TPLA: Tensor Parallel Latent Attention for Efficient Disaggregated Prefill \& Decode Inference
Xiaojuan Tang, Fanxu Meng, Pingzhi Tang, Yuxuan Wang, Di Yin, Xing Sun, Muhan Zhang
2025-08-25
Summary
This paper introduces a new method called Tensor-Parallel Latent Attention (TPLA) to make large language models faster and more efficient, especially when dealing with very long pieces of text.
What's the problem?
Existing methods for reducing memory usage in large language models, like Multi-Head Latent Attention (MLA), become less effective when the work is split across multiple computer processors (a technique called tensor parallelism). This is because each processor still needs to access the entire memory cache, defeating the purpose of compression.

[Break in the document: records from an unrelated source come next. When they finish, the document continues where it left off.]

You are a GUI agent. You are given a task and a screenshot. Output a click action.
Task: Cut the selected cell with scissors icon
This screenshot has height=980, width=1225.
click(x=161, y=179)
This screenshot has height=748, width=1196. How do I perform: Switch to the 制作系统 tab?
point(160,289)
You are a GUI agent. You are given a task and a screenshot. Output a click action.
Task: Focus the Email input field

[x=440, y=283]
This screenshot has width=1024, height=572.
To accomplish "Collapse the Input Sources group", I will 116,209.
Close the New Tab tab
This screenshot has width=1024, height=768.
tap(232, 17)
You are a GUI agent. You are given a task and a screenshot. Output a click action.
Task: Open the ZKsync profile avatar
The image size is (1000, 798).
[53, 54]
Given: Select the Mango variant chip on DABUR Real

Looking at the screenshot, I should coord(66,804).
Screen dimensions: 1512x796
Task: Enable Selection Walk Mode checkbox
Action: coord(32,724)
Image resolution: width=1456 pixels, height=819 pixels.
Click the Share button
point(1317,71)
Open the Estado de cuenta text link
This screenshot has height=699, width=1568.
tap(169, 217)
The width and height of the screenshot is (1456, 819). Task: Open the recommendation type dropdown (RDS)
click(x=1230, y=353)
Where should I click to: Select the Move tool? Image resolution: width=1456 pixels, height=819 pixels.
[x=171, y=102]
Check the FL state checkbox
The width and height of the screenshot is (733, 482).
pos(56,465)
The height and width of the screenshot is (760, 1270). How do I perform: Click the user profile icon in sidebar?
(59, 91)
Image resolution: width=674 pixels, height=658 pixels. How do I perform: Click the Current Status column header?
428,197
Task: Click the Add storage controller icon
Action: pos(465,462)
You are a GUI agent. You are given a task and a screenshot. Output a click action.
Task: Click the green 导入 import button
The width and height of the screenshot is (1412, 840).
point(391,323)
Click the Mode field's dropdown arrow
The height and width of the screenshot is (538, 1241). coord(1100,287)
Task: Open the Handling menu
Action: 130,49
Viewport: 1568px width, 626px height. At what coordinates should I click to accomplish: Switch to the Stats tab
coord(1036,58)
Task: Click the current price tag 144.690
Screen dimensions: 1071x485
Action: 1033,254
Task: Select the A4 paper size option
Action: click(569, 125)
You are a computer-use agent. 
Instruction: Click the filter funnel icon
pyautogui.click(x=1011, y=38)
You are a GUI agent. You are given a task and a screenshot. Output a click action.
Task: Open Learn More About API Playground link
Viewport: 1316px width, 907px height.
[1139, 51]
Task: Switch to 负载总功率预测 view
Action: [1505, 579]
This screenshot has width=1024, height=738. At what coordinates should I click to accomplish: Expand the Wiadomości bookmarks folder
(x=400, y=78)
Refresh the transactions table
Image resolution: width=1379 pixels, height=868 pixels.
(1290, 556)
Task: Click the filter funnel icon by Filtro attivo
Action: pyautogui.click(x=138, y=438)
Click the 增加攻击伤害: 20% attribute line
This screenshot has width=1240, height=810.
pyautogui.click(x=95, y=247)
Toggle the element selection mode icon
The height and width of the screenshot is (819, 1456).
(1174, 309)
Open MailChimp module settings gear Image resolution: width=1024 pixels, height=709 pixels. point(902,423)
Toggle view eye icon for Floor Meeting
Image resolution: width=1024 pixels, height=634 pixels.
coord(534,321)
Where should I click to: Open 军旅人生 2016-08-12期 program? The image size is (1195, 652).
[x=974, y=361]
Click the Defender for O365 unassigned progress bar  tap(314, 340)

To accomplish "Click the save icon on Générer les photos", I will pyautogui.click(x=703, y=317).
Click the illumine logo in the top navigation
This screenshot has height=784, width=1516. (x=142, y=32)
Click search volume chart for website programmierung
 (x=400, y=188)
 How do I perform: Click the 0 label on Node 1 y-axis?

Essentially, the speed benefits of MLA disappear when you try to scale it up using multiple processors.
What's the solution?
TPLA solves this by breaking up the compressed memory cache *and* the input data for each attention head into smaller pieces and distributing those pieces across the different processors. Each processor then works on its piece independently, and the results are combined. This allows for efficient use of tensor parallelism *while* still benefiting from the memory savings of MLA. They also found that applying simple transformations to the data before splitting it up further improves performance.
Why it matters?
This is important because it allows for faster processing of very long texts – up to 32,000 tokens – without sacrificing accuracy. The researchers demonstrated significant speedups with models like DeepSeek-V3 and Kimi-K2, meaning these models can generate responses more quickly. It also works seamlessly with models already trained using MLA, so no retraining is needed, and it can be combined with other speed-up techniques like FlashAttention-3.
Abstract
Multi-Head Latent Attention (MLA), introduced in DeepSeek-V2, compresses key-value states into a low-rank latent vector, caching only this vector to reduce memory. In tensor parallelism (TP), however, attention heads are computed across multiple devices, and each device must load the full cache, eroding the advantage of MLA over Grouped Query Attention (GQA). We propose Tensor-Parallel Latent Attention (TPLA): a scheme that partitions both the latent representation and each head's input dimension across devices, performs attention independently per shard, and then combines results with an all-reduce. TPLA preserves the benefits of a compressed KV cache while unlocking TP efficiency. Unlike Grouped Latent Attention (GLA), every head in TPLA still leverages the full latent representation, maintaining stronger representational capacity. TPLA is drop-in compatible with models pre-trained using MLA: it supports MLA-style prefilling and enables efficient tensor-parallel decoding without retraining. Applying simple orthogonal transforms -- e.g., the Hadamard transform or PCA -- before TP slicing further mitigates cross-shard interference, yielding minimal accuracy degradation. By reducing the per-device KV cache for DeepSeek-V3 and Kimi-K2, we achieve 1.79x and 1.93x speedups, respectively, at a 32K-token context length while maintaining performance on commonsense and LongBench benchmarks. TPLA can be implemented with FlashAttention-3, enabling practical end-to-end acceleration.